Repeat the lines of the material below word for word, beginning with the line containing "The width and height of the screenshot is (1280, 800)." and ending with the line containing "pos(710,262)", including both.

— start of Data listing —

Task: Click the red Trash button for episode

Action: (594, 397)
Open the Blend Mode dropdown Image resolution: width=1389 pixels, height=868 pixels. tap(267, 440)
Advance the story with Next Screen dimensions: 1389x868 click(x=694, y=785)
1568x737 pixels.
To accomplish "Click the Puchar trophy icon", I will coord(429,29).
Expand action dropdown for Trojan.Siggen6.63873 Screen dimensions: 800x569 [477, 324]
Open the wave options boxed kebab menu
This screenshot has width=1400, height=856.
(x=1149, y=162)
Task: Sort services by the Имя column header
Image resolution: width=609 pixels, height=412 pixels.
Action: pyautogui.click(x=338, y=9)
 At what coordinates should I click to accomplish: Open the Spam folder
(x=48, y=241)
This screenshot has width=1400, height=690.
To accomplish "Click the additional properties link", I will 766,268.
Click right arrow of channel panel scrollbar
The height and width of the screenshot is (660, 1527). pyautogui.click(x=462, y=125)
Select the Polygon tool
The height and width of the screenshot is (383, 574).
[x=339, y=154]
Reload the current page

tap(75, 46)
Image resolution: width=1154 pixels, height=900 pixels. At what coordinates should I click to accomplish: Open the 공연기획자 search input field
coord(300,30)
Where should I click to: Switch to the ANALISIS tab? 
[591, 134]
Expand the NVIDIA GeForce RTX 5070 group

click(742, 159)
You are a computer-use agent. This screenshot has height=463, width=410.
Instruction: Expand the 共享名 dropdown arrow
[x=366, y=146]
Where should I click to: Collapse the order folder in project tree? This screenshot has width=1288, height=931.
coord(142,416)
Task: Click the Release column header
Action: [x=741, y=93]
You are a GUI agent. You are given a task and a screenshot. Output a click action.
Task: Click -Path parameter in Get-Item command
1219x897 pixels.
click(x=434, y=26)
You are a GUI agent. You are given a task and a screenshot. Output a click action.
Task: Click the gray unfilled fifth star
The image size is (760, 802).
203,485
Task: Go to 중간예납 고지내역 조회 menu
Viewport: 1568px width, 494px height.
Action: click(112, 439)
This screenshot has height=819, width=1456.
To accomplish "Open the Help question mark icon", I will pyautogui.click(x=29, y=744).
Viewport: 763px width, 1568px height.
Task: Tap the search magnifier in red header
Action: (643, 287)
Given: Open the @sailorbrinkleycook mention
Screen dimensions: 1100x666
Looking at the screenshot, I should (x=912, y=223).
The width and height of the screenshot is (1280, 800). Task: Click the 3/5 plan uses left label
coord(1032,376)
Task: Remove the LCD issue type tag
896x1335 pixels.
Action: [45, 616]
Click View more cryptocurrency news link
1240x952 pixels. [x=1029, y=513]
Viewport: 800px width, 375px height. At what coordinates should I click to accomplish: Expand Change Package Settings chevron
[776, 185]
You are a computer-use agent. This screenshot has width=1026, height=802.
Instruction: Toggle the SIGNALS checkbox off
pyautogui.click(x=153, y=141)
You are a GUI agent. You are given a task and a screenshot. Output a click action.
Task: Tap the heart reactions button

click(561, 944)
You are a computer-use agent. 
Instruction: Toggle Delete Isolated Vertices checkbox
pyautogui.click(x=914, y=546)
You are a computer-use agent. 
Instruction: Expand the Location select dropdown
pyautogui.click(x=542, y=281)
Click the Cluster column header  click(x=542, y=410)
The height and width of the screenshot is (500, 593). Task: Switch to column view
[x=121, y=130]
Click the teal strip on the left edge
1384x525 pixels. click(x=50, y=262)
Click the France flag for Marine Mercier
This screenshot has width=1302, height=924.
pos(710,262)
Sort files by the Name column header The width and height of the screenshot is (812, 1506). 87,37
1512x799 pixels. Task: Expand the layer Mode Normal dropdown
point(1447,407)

— end of Data listing —

## Solved problem
The width and height of the screenshot is (1280, 800). Task: Click the 3/5 plan uses left label
coord(1032,376)
Task: Remove the LCD issue type tag
896x1335 pixels.
Action: [45, 616]
Click View more cryptocurrency news link
1240x952 pixels. [x=1029, y=513]
Viewport: 800px width, 375px height. At what coordinates should I click to accomplish: Expand Change Package Settings chevron
[776, 185]
You are a computer-use agent. This screenshot has width=1026, height=802.
Instruction: Toggle the SIGNALS checkbox off
pyautogui.click(x=153, y=141)
You are a GUI agent. You are given a task and a screenshot. Output a click action.
Task: Tap the heart reactions button

click(561, 944)
You are a computer-use agent. 
Instruction: Toggle Delete Isolated Vertices checkbox
pyautogui.click(x=914, y=546)
You are a computer-use agent. 
Instruction: Expand the Location select dropdown
pyautogui.click(x=542, y=281)
Click the Cluster column header  click(x=542, y=410)
The height and width of the screenshot is (500, 593). Task: Switch to column view
[x=121, y=130]
Click the teal strip on the left edge
1384x525 pixels. click(x=50, y=262)
Click the France flag for Marine Mercier
This screenshot has width=1302, height=924.
pos(710,262)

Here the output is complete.